** start Supplied passage **

Question

When a nerve impulse propagates along a nerve cell, the electric field within the cell membrane changes from $$7.0 \times 10^{5} \mathrm{N} / \mathrm{C}$$ in one direction to $$3.0 \times 10^{5} \mathrm{N} / \mathrm{C}$$in the other direction. Approximating the cell membrane as a parallel-plate capacitor, find the magnitude of the change in charge density on the walls of the cell membrane.

Answer

**step1 Relate Electric Field and Charge Density**

For a parallel-plate capacitor, the electric field (E) between the plates is directly related to the surface charge density ($$\sigma$$) on the plates and the permittivity ($$\epsilon$$) of the material between them. This relationship is given by the formula:

$$E = \frac{\sigma}{\epsilon}$$

From this formula, we can express the charge density as:

$$\sigma = \epsilon E$$

**step2 Determine the Change in Electric Field**

The electric field changes from an initial value ($$E_1$$) in one direction to a final value ($$E_2$$) in the *opposite* direction. To account for this change in direction, if we consider the initial direction as positive, then the final electric field must be negative.

** end Supplied passage **

- [Actions to take]
a) Name every symbol that the capacitor problem introduces in parentheses, each with the quantity it stands for.
b) Carry the worked solution to the capacitor problem forward from its last sentence.

** start Excerpted data **

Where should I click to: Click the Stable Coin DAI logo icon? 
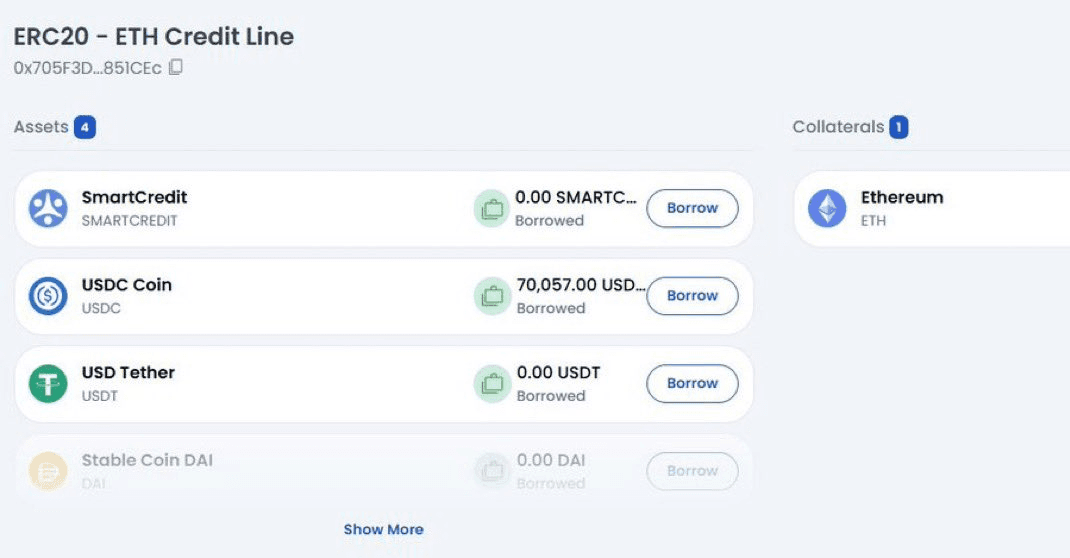(48, 471)
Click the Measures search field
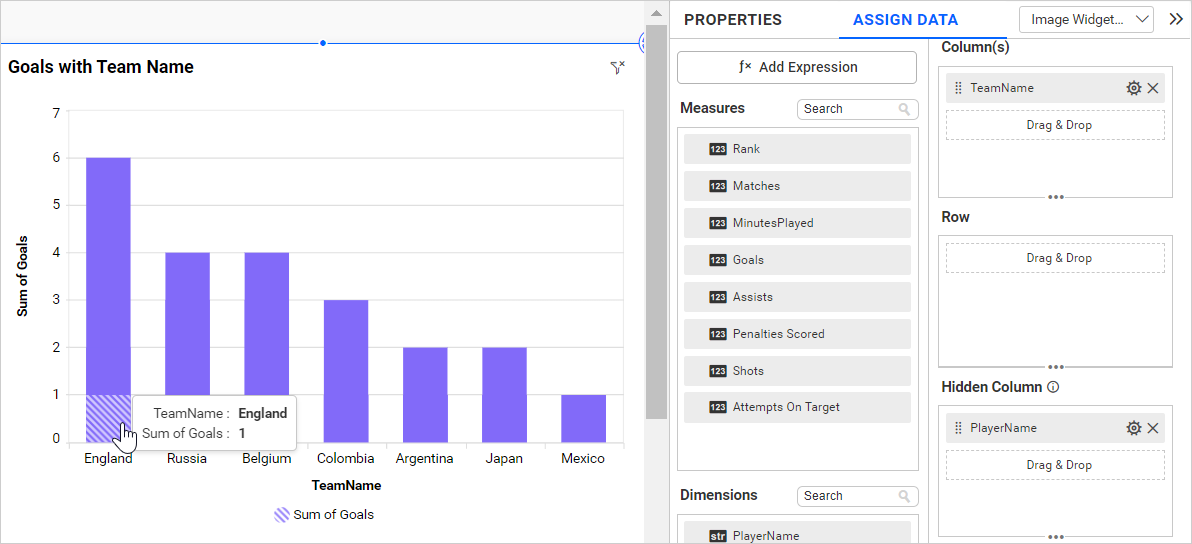The width and height of the screenshot is (1192, 544). pos(846,109)
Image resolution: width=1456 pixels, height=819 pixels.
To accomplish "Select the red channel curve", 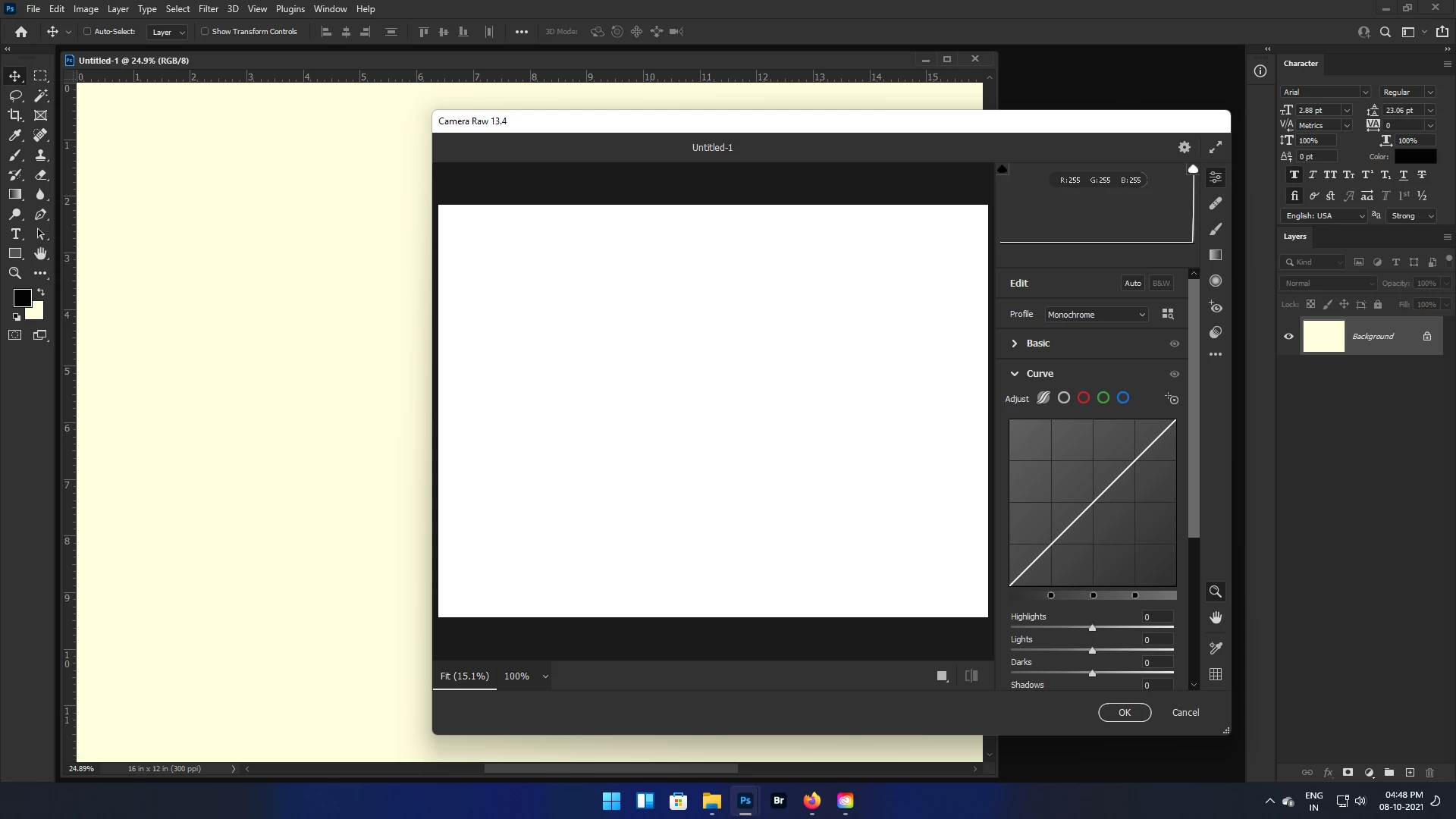I will (1084, 398).
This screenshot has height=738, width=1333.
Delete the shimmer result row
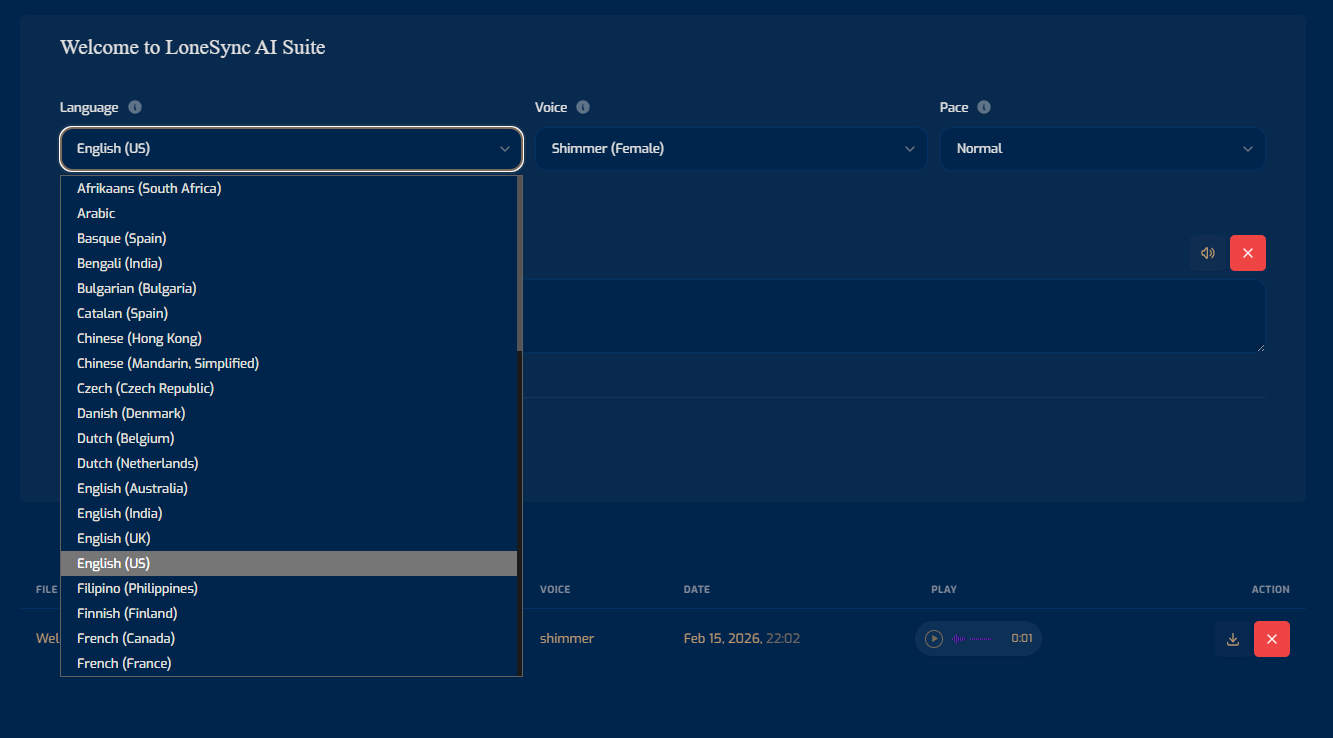[1272, 639]
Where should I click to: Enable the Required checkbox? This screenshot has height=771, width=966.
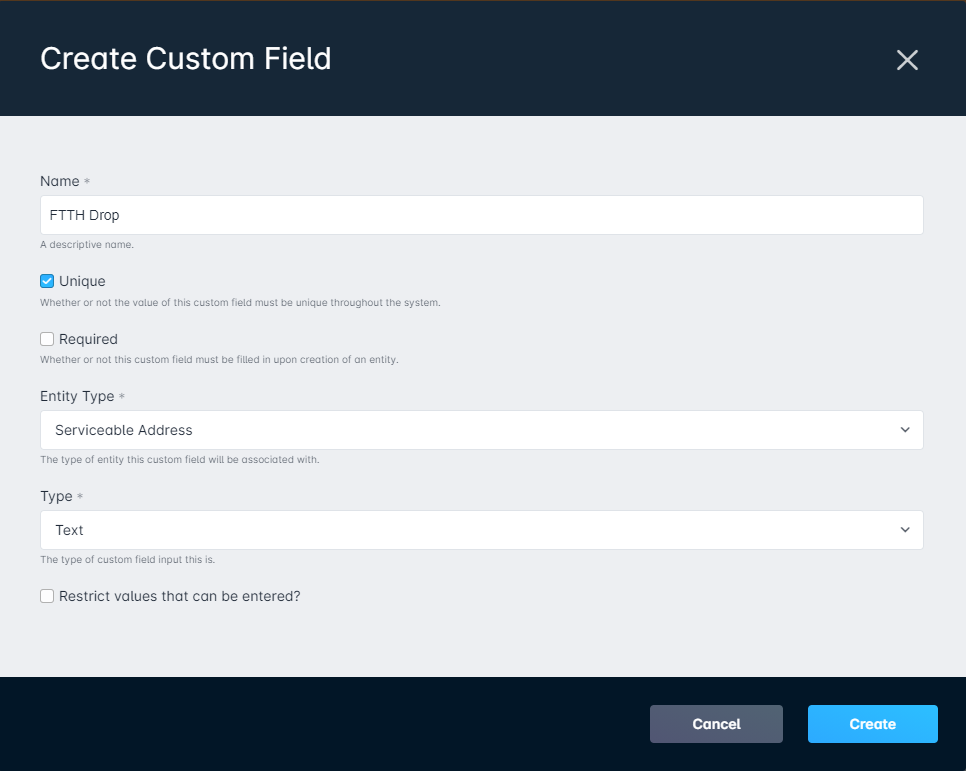47,339
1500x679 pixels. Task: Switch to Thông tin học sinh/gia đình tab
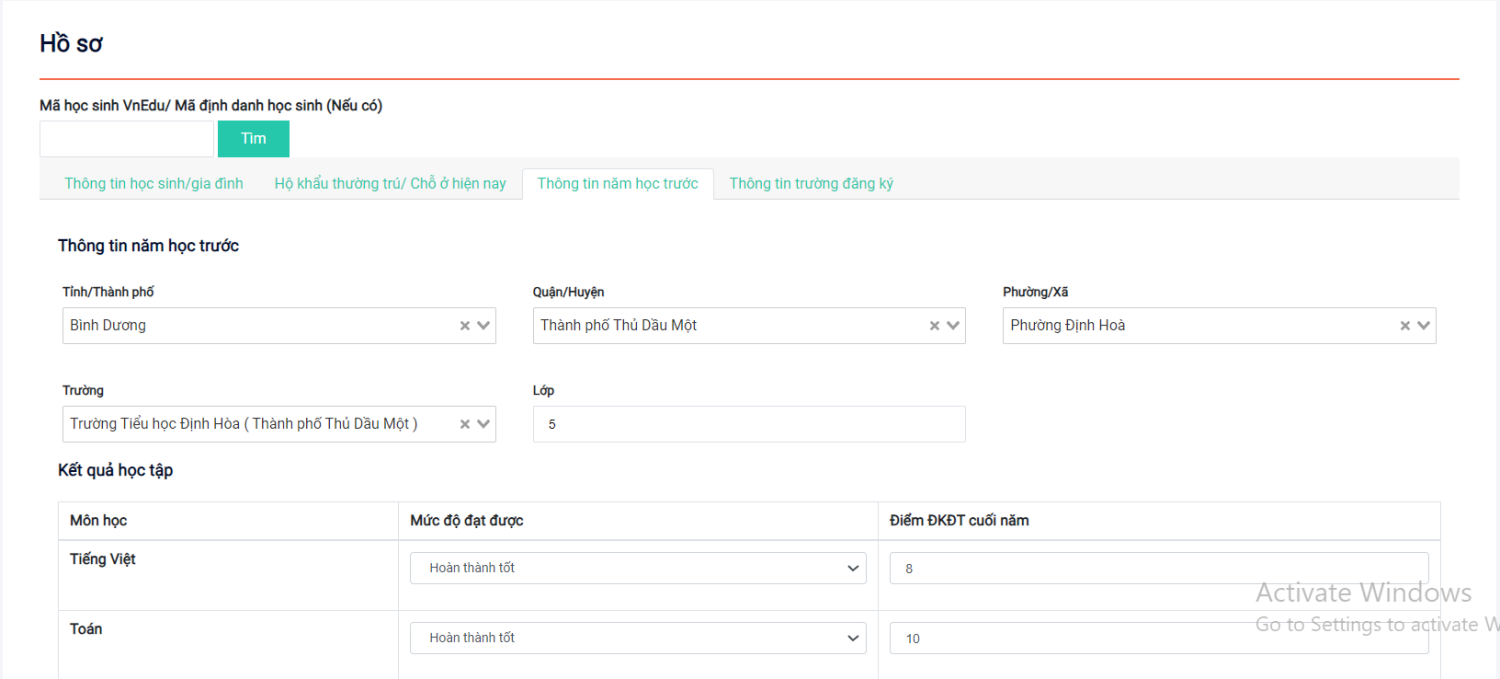[x=154, y=184]

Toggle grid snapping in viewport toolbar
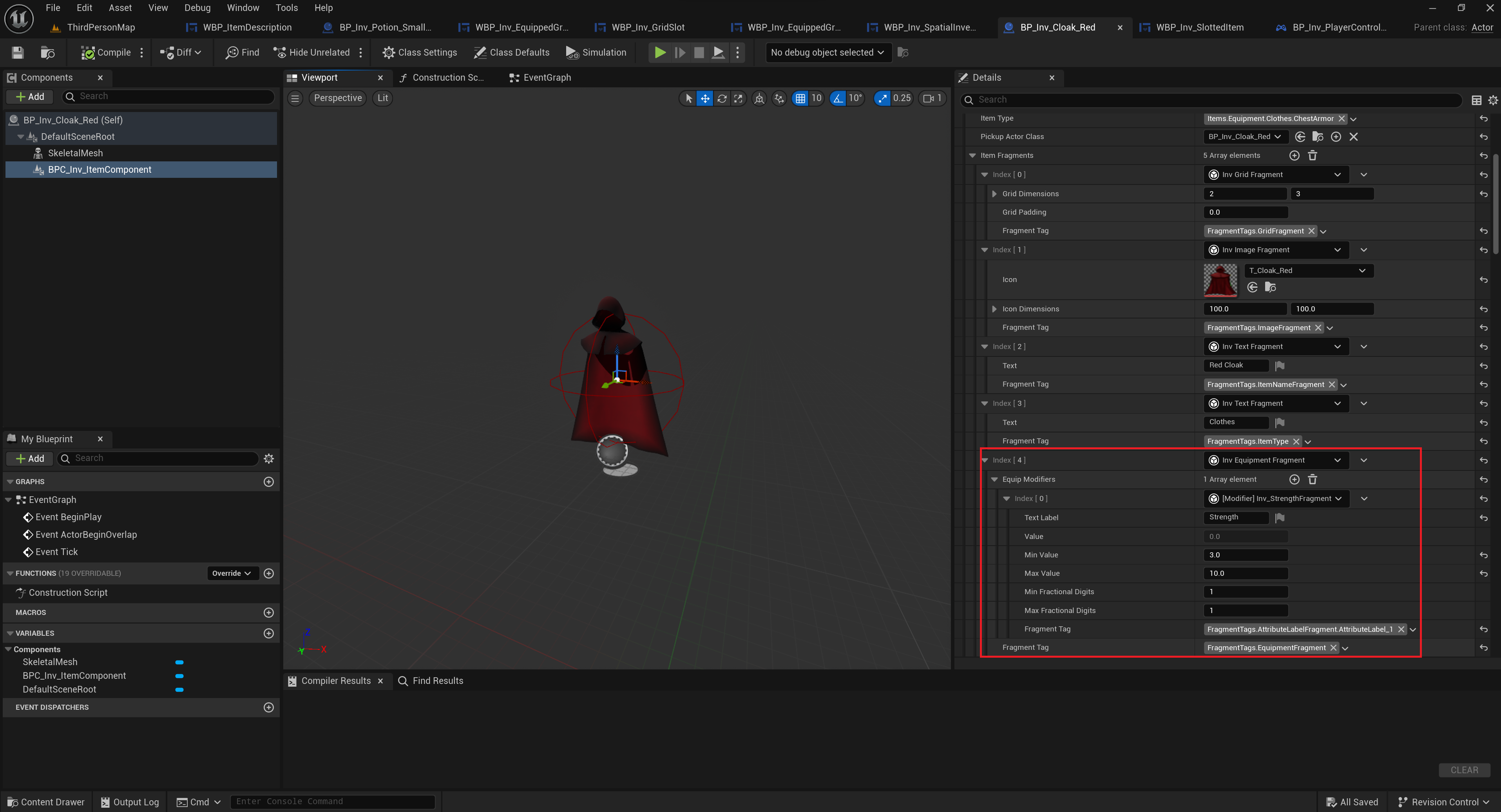(x=800, y=98)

** end Excerpted data **

- [Solved tasks]
a)
- E: the electric field between the plates
- σ: the surface charge density on the plates
- ε: the permittivity of the material between the plates
- E₁: the initial value of the electric field
- E₂: the final value of the electric field

b)
Initial electric field: $$E_{initial} = 7.0 \times 10^{5} \mathrm{N} / \mathrm{C}$$
Final electric field: $$E_{final} = -3.0 \times 10^{5} \mathrm{N} / \mathrm{C}$$
The change in electric field ($$\Delta E$$) is the final electric field minus the initial electric field:

$$\Delta E = E_{final} - E_{initial}$$

Substitute the given values:

$$\Delta E = (-3.0 \times 10^{5} \mathrm{N} / \mathrm{C}) - (7.0 \times 10^{5} \mathrm{N} / \mathrm{C})$$

$$\Delta E = -10.0 \times 10^{5} \mathrm{N} / \mathrm{C}$$

**step3 Calculate the Magnitude of the Change in Charge Density**

The change in charge density ($$\Delta \sigma$$) is directly proportional to the change in electric field ($$\Delta E$$) and the permittivity ($$\epsilon$$) of the cell membrane. Since the problem does not provide a specific dielectric constant for the cell membrane, we will use the permittivity of free space, $$\epsilon_0$$, which is a standard physical constant.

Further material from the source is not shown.